▸ **Task directions**
Reproduce verbatim the section of the data re-identification passage below from "Anonymized data isn't" up to and including "years in prison.".

▸ **Exercise passage**

====================

Consumer Law

How Data Re-Identification Works and What the Law Requires

Anonymized data isn't always as private as it seems. Here's how re-identification works and what HIPAA, FERPA, and other laws require to prevent it.

Combining just three data points about a person — ZIP code, date of birth, and gender — is enough to uniquely identify over 60 percent of the U.S. population. Data re-identification is the process of reversing anonymization to trace supposedly safe records back to real individuals. Federal law addresses the risk through specific de-identification standards for health and education records, backed by criminal penalties that can reach $250,000 in fines and ten years in prison.

How Re-identification Works

Re-identification typically exploits quasi-identifiers: data points that seem harmless alone but create a digital fingerprint when combined. A foundational study by Latanya Sweeney estimated that 87 percent of Americans could be uniquely identified using only ZIP code, date of birth, and gender.1Data Privacy Lab. Simple Demographics Often Identify People Uniquely Follow-up research using more refined census methods placed the figure closer to 63 percent, which still represents nearly two-thirds of the country.2Palo Alto Research Center. Revisiting the Uniqueness of Simple Demographics in the US Population Either way, the takeaway is the same: demographic data that looks generic can function as a personal identifier once someone knows how to layer it.

Linkage attacks are the most common method for exploiting that vulnerability. An analyst takes a de-identified dataset and cross-references it against a named dataset, like public voter registrations or social media profiles. When a record in the anonymous set matches a unique combination of attributes in the named set, the person behind the record is exposed. The technique works because individuals appear in many databases with overlapping information, and it takes surprisingly few overlapping fields to produce a match.

Aggregate databases face a different vulnerability called differencing. An analyst submits multiple queries and compares the results to isolate one person’s contribution. If a query for a group’s average salary changes after one person is added or removed, the difference reveals that person’s exact salary. This mathematical approach bypasses masking techniques entirely by focusing on what changes between query outputs rather than the outputs themselves.

Genetic Data and AI-Driven Re-identification

Genetic data has opened an entirely new front. A technique called genealogical triangulation lets investigators upload DNA from an anonymous sample to a consumer genealogy service, identify genetic relatives based on shared DNA segments, then use family trees to narrow the unknown individual down to a specific family.3bioRxiv. Identification of Anonymous DNA Using Genealogical Triangulation Research suggests that with dense genetic data for as little as one percent of the population in a genealogy database, accurate identification becomes possible in the typical case. The process is no longer theoretical — it has driven real criminal investigations, most famously the Golden State Killer case.

====================

▸ **Source material**
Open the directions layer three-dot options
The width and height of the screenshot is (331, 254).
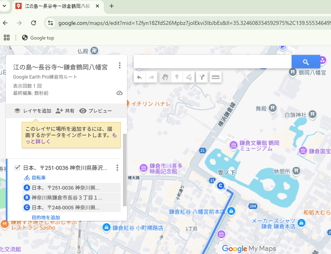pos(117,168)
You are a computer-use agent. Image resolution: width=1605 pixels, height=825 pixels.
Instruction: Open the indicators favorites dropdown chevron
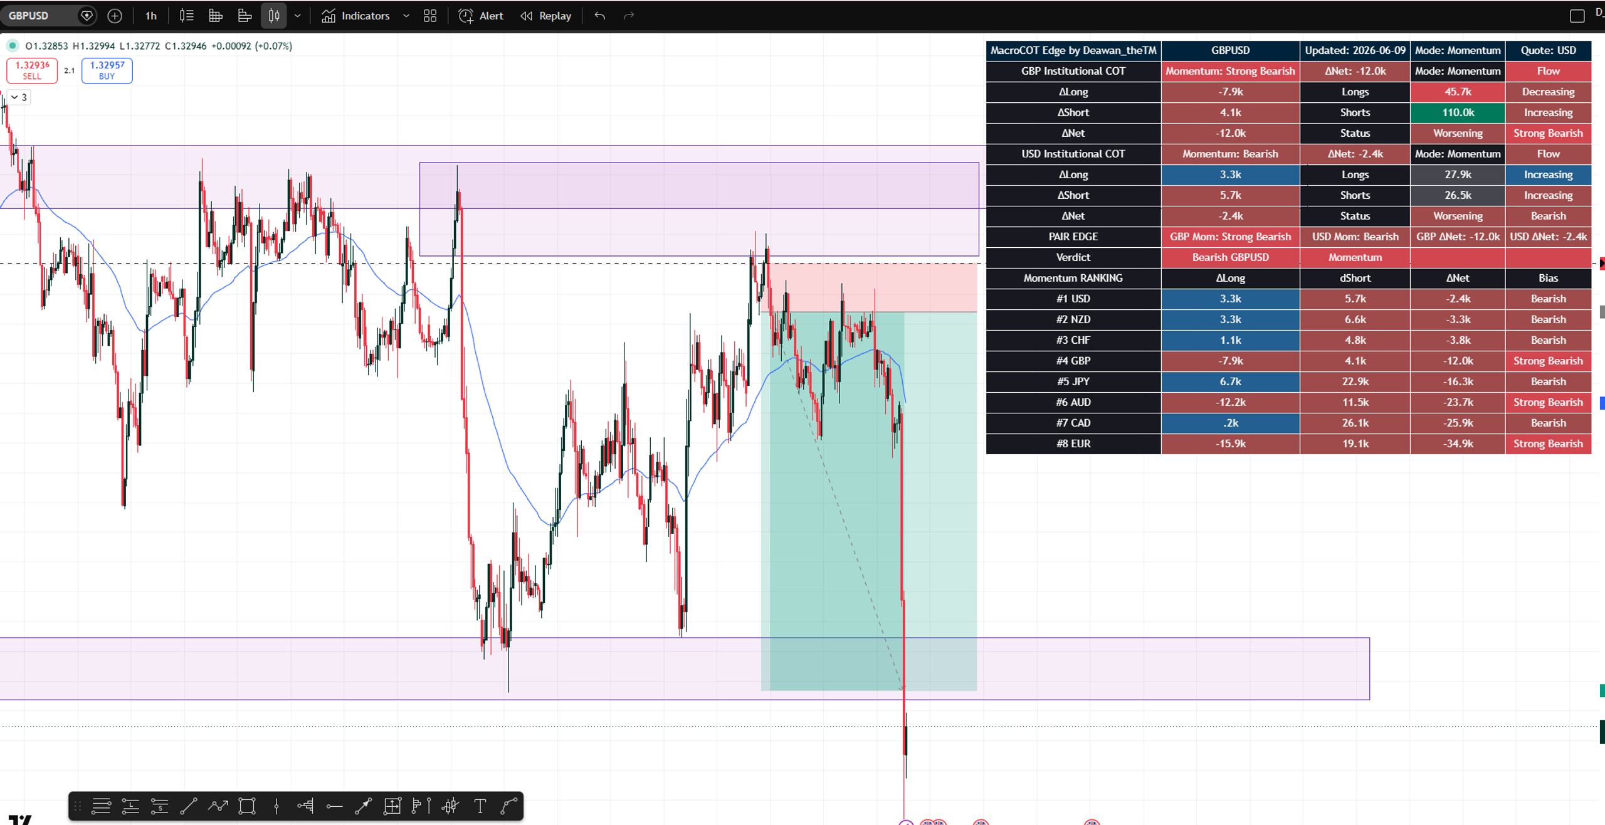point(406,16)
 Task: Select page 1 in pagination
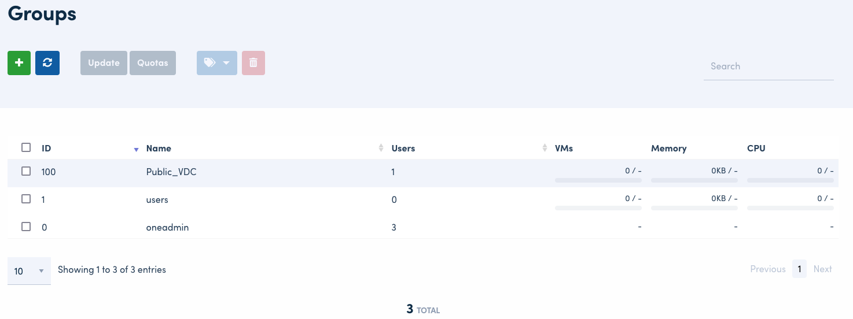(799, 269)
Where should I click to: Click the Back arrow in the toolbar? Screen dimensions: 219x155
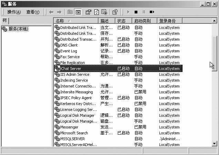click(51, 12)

====================

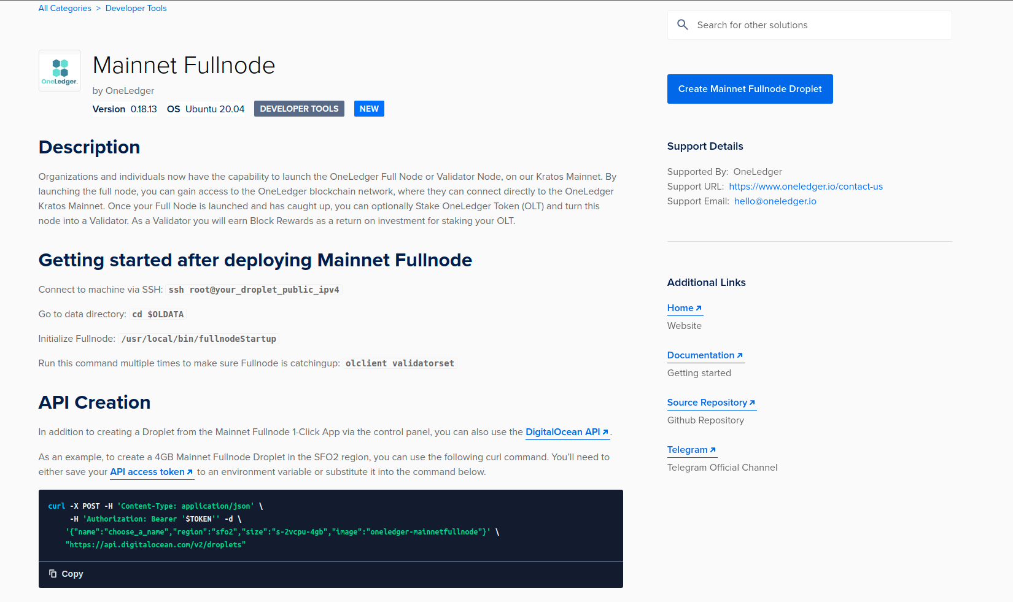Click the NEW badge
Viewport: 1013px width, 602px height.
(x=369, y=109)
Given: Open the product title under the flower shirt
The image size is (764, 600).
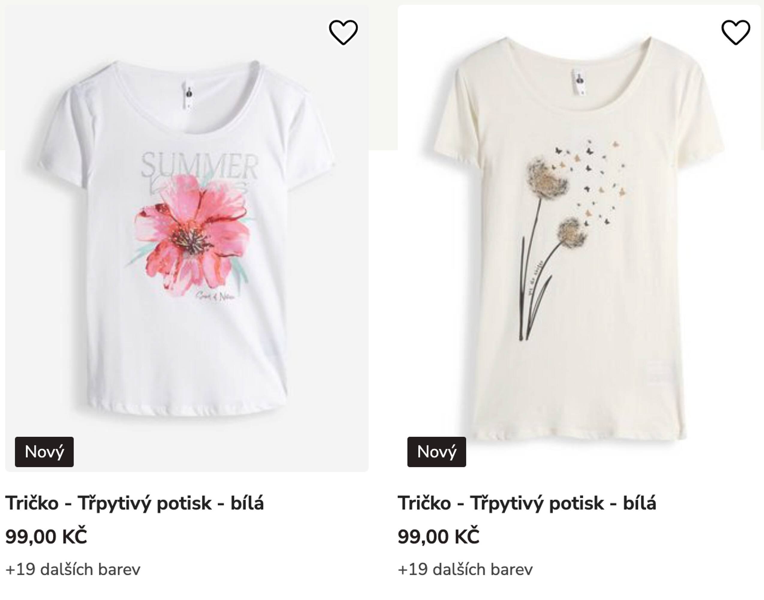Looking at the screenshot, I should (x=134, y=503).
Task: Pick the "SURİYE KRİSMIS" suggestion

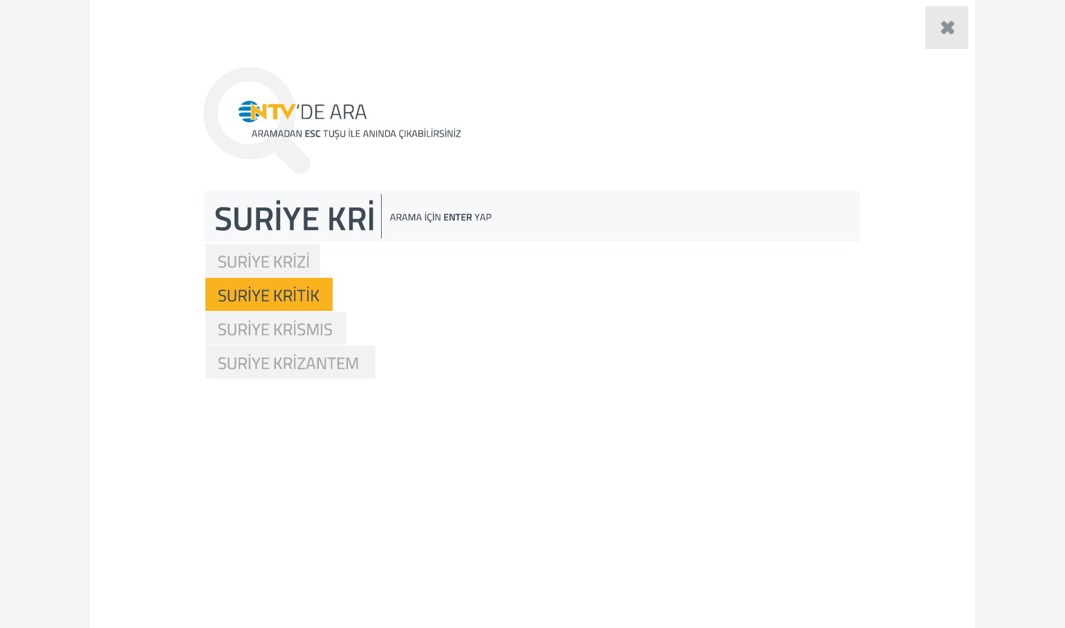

====================

▸ **Result below**
Anonymized data isn't always as private as it seems. Here's how re-identification works and what HIPAA, FERPA, and other laws require to prevent it.

Combining just three data points about a person — ZIP code, date of birth, and gender — is enough to uniquely identify over 60 percent of the U.S. population. Data re-identification is the process of reversing anonymization to trace supposedly safe records back to real individuals. Federal law addresses the risk through specific de-identification standards for health and education records, backed by criminal penalties that can reach $250,000 in fines and ten years in prison.